The answer is not fusion in the obvious sense. Lasry does not blur everything until the production method becomes irrelevant. He preserves the contrast. The homemade electronic side remains clearly itself; the live studio side develops another kind of breath. Unity comes from the composer’s ear rather than identical instrumentation.

This is a mature form of coherence. A less confident artist might force recurring themes or matching production across both halves to prove that the album belongs together. Lasry trusts the shared sensibility beneath the differences: melodic directness, rhythmic curiosity, compact construction, technological fascination, and the ability to make functional music retain a private imaginative glow.

The title finally begins to sound less like a claim than a question. What is the modern way? Is it the isolated creator multiplied through equipment, or the responsive ensemble? Speed or stability? Highway or traffic? Polished metal or gutter residue? Reflection or stress?

The record answers by refusing to choose one half of the system. Modern life is the beautiful machine and the body required to operate it. It is independence increased by technology and dependence revealed by infrastructure. It is the freedom to travel and the congestion created when everyone receives the same promise. It is a home studio granting one person enormous agency and a live room proving that other people remain capable of introducing something no solitary plan could generate.

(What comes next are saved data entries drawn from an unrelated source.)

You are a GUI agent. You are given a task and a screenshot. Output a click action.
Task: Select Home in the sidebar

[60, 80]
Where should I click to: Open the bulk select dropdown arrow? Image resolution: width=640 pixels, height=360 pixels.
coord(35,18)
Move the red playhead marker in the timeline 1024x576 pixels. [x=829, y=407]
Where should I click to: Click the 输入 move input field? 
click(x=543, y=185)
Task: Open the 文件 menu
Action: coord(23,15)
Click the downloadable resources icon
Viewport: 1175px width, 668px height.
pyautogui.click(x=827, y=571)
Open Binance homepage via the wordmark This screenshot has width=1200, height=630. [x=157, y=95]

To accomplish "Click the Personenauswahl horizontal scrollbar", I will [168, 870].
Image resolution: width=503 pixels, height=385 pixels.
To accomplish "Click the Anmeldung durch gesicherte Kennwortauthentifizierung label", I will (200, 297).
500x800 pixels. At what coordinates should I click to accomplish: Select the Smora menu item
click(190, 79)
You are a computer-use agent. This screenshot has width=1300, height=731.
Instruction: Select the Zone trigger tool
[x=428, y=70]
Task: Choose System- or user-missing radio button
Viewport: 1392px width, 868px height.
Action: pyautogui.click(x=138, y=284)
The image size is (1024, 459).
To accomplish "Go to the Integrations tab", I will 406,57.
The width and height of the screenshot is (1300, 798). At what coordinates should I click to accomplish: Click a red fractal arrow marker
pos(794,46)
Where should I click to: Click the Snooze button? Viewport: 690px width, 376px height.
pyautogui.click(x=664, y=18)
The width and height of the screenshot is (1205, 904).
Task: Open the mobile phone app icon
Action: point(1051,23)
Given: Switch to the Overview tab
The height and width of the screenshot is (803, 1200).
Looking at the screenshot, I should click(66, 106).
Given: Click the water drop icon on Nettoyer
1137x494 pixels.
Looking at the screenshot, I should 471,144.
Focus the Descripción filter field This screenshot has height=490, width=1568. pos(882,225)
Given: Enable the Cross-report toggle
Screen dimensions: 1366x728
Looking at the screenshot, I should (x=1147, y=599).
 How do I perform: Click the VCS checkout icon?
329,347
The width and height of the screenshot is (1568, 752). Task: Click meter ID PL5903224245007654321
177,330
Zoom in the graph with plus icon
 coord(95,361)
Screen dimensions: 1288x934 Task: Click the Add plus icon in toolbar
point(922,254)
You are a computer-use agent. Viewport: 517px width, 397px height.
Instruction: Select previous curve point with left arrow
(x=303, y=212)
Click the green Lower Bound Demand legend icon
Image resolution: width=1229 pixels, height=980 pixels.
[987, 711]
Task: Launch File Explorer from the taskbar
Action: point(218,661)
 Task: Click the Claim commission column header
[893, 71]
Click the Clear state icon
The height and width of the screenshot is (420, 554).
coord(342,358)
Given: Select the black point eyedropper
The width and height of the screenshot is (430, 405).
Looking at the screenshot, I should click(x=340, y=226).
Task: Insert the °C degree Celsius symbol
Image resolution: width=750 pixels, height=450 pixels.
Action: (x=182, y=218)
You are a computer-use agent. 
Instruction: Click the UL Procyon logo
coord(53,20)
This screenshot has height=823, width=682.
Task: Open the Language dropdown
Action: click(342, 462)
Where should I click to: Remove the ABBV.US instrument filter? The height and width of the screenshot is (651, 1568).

The final track gathers runoff at the edge of the road, but the story does not stop there. Material in the gutter can be noticed, retrieved, repurposed, or carried by water into another system. Records also fall from their original uses and begin new lives. Production music becomes private art. A professional tool becomes a collector’s treasure. An obscure LP becomes a digital signal moving internationally through rooms its composer never pictured.

That may be the most modern way of all: not the clean march toward replacement promised by advertising, but the continual recirculation of materials, meanings, technologies, and human attention.

The album ends at street level, where every grand theory eventually has to function. Metal rusts. Highways crack. Traffic moves. Musicians listen. Machines preserve their decisions. Somebody decades later places a needle into the groove or opens a file, and the old future begins working again.